** Begin **

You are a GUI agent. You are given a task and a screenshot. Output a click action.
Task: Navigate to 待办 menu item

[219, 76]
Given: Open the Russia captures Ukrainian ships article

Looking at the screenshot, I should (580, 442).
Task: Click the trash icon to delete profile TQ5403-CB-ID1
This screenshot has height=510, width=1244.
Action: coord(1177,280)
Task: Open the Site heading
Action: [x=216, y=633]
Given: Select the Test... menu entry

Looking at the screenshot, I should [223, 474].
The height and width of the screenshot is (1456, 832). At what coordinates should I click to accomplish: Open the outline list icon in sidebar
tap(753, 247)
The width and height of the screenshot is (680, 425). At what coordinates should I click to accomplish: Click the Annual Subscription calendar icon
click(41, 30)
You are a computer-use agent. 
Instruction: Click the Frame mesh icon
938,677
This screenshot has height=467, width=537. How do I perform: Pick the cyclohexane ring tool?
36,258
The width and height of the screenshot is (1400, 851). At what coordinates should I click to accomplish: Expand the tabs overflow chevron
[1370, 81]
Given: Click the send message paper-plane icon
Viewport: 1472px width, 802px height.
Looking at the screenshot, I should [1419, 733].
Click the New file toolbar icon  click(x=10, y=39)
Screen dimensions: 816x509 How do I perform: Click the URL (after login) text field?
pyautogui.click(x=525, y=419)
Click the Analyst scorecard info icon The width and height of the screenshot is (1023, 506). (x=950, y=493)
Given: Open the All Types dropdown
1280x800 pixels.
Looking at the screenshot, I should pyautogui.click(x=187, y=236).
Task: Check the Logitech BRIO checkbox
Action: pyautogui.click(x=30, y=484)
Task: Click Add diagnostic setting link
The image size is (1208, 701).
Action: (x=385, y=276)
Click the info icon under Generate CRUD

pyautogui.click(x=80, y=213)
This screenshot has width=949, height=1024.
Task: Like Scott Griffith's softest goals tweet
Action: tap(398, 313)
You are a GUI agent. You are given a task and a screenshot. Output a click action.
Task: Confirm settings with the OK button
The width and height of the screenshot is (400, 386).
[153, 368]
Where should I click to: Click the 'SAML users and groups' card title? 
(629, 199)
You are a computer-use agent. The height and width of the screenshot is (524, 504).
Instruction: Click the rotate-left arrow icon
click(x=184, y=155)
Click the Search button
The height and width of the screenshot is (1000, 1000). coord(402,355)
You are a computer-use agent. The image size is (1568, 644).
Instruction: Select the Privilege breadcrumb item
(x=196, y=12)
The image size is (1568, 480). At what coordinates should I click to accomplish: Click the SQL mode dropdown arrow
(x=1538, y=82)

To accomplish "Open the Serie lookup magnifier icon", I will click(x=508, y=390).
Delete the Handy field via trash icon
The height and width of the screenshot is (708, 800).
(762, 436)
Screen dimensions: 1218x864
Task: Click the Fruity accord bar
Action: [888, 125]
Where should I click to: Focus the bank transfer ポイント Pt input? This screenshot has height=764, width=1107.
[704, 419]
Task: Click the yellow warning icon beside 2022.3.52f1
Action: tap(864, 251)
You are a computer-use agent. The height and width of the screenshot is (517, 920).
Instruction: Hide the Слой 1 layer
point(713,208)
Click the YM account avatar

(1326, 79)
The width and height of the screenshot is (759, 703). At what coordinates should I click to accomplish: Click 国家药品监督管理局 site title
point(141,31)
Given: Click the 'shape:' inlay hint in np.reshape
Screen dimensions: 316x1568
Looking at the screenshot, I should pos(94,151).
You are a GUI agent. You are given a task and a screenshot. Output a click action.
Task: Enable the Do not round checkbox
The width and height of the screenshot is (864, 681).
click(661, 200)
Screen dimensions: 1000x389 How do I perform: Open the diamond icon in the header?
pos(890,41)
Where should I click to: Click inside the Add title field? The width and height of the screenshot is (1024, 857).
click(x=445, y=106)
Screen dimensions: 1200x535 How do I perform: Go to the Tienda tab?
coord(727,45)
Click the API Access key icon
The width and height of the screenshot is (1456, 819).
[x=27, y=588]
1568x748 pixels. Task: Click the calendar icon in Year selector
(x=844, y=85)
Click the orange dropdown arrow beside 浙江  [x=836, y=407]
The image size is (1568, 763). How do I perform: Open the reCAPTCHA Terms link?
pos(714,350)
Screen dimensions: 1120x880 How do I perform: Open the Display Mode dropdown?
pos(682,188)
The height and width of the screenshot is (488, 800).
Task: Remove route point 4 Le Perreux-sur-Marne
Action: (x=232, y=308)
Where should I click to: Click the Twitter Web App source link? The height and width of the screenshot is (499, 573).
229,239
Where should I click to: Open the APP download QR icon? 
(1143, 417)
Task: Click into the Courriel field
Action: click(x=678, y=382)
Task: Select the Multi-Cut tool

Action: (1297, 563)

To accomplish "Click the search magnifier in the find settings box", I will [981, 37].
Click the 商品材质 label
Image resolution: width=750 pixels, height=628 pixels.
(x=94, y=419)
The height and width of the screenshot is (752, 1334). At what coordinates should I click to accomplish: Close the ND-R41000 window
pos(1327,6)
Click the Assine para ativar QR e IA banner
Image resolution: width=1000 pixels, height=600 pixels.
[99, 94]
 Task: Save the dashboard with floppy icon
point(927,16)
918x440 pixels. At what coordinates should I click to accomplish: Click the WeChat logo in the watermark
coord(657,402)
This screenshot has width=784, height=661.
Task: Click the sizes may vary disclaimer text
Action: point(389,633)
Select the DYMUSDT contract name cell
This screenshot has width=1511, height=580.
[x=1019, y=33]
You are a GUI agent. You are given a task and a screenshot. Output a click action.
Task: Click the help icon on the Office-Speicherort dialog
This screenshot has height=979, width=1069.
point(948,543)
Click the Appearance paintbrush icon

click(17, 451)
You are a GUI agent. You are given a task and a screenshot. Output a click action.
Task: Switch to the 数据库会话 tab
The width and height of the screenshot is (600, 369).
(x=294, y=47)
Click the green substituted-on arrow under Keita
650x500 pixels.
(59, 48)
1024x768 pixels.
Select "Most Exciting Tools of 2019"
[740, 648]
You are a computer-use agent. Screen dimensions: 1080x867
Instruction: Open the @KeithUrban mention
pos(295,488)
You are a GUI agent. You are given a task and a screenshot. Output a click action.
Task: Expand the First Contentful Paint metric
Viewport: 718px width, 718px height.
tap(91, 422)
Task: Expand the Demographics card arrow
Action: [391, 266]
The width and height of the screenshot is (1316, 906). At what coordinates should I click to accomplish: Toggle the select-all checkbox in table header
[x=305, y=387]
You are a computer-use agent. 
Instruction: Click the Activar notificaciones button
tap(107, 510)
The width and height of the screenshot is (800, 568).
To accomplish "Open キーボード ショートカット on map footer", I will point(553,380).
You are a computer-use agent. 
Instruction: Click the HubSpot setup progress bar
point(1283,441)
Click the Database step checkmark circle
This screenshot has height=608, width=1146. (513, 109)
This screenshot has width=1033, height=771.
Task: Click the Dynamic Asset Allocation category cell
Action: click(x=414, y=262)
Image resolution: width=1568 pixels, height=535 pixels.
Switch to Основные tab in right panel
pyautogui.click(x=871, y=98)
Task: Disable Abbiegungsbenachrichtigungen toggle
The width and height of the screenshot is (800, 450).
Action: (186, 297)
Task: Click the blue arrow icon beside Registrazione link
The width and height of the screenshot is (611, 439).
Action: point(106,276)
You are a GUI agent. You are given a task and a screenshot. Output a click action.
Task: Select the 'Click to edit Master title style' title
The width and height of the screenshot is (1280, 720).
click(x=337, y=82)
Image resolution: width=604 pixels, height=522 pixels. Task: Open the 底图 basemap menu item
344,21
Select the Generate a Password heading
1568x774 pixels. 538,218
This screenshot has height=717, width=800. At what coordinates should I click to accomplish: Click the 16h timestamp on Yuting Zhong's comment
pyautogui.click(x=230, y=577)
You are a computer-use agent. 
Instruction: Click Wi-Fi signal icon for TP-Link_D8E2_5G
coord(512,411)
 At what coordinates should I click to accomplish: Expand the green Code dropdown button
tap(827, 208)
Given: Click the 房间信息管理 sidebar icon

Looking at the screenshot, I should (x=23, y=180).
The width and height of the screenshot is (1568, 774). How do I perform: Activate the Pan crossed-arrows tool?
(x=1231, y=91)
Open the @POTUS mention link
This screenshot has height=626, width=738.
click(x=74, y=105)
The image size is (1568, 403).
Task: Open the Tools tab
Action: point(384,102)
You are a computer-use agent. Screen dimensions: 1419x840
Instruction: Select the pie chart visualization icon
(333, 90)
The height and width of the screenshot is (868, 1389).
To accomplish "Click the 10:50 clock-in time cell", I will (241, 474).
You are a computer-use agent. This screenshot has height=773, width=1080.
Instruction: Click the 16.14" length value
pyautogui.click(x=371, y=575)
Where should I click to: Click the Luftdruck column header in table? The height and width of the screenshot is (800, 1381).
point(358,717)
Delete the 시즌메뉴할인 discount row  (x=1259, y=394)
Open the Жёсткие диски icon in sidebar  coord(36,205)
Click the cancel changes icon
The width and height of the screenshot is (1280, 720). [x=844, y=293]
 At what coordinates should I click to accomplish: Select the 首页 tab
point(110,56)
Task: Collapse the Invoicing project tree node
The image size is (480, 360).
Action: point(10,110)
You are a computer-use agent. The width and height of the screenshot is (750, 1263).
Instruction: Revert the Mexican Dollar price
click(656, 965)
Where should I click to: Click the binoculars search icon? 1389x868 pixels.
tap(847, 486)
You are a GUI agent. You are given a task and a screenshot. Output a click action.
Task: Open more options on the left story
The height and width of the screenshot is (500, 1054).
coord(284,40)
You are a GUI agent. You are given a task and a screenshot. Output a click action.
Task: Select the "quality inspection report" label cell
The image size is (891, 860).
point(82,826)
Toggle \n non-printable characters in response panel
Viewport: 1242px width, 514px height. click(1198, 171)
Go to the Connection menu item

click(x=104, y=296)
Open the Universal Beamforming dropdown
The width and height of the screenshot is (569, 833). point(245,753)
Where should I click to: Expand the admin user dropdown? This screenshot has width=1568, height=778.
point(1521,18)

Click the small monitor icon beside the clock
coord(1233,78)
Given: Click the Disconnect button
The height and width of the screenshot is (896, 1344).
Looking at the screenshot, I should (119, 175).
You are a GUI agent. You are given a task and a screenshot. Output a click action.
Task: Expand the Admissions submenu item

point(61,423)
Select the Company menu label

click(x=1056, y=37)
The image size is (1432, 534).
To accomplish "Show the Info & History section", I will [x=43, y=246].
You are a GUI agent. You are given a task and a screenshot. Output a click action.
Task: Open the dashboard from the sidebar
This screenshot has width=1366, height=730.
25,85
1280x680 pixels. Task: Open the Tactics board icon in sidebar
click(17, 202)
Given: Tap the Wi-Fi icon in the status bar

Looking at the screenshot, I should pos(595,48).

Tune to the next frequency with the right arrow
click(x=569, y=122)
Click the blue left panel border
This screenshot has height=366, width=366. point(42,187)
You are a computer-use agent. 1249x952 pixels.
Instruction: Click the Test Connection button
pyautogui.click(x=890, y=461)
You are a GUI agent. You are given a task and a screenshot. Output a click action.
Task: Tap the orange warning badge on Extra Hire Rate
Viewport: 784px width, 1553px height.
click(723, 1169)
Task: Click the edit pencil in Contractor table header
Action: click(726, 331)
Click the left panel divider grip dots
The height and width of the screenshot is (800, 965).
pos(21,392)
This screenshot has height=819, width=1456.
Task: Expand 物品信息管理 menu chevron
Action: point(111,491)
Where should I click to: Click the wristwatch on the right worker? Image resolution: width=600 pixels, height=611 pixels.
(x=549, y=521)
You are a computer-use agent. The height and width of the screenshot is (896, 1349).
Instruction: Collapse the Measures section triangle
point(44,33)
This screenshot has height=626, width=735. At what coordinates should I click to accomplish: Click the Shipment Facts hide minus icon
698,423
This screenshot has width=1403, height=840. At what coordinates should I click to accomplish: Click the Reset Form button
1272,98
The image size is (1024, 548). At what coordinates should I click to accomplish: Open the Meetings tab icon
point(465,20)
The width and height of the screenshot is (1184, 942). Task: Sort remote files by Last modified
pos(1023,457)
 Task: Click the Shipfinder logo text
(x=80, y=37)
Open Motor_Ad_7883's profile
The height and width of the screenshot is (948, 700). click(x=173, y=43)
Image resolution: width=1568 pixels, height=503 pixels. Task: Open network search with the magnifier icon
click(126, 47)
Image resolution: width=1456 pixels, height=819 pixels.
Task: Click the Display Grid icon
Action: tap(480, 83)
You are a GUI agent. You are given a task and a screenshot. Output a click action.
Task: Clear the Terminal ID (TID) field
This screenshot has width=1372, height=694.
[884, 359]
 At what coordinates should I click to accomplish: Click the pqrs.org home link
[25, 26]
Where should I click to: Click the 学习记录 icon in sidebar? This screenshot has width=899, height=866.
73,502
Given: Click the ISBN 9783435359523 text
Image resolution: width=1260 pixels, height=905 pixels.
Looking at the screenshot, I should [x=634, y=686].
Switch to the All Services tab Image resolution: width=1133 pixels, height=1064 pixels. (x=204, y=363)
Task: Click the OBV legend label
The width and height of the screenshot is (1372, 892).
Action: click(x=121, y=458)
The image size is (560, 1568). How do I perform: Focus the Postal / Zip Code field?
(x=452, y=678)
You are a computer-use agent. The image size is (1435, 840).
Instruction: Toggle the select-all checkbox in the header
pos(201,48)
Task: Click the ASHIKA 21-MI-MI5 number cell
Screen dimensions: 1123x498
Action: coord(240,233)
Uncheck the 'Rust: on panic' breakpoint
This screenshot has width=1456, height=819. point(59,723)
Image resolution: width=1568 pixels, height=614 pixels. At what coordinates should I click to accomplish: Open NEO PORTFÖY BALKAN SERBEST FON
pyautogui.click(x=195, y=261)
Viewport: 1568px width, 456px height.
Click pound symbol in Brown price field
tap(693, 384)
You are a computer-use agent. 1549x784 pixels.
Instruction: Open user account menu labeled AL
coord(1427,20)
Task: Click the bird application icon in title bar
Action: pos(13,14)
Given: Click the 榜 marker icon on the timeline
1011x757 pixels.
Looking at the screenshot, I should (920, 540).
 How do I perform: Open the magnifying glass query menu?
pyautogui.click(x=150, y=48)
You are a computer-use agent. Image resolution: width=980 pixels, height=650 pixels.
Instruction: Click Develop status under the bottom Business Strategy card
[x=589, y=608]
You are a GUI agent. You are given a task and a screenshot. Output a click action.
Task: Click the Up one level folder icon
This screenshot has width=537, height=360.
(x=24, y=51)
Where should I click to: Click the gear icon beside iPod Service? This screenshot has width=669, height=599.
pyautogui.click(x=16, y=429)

** End **

Written request: Copy out the records above word for word, starting at the line that contains "Screen dimensions: 1120x880" and ending after the line that contains "Action: (1297, 563)".

Task response:
Screen dimensions: 1120x880 How do I perform: Open the Display Mode dropdown?
pos(682,188)
The height and width of the screenshot is (488, 800).
Task: Remove route point 4 Le Perreux-sur-Marne
Action: (x=232, y=308)
Where should I click to: Click the Twitter Web App source link? The height and width of the screenshot is (499, 573).
229,239
Where should I click to: Open the APP download QR icon? 
(1143, 417)
Task: Click into the Courriel field
Action: click(x=678, y=382)
Task: Select the Multi-Cut tool

Action: (1297, 563)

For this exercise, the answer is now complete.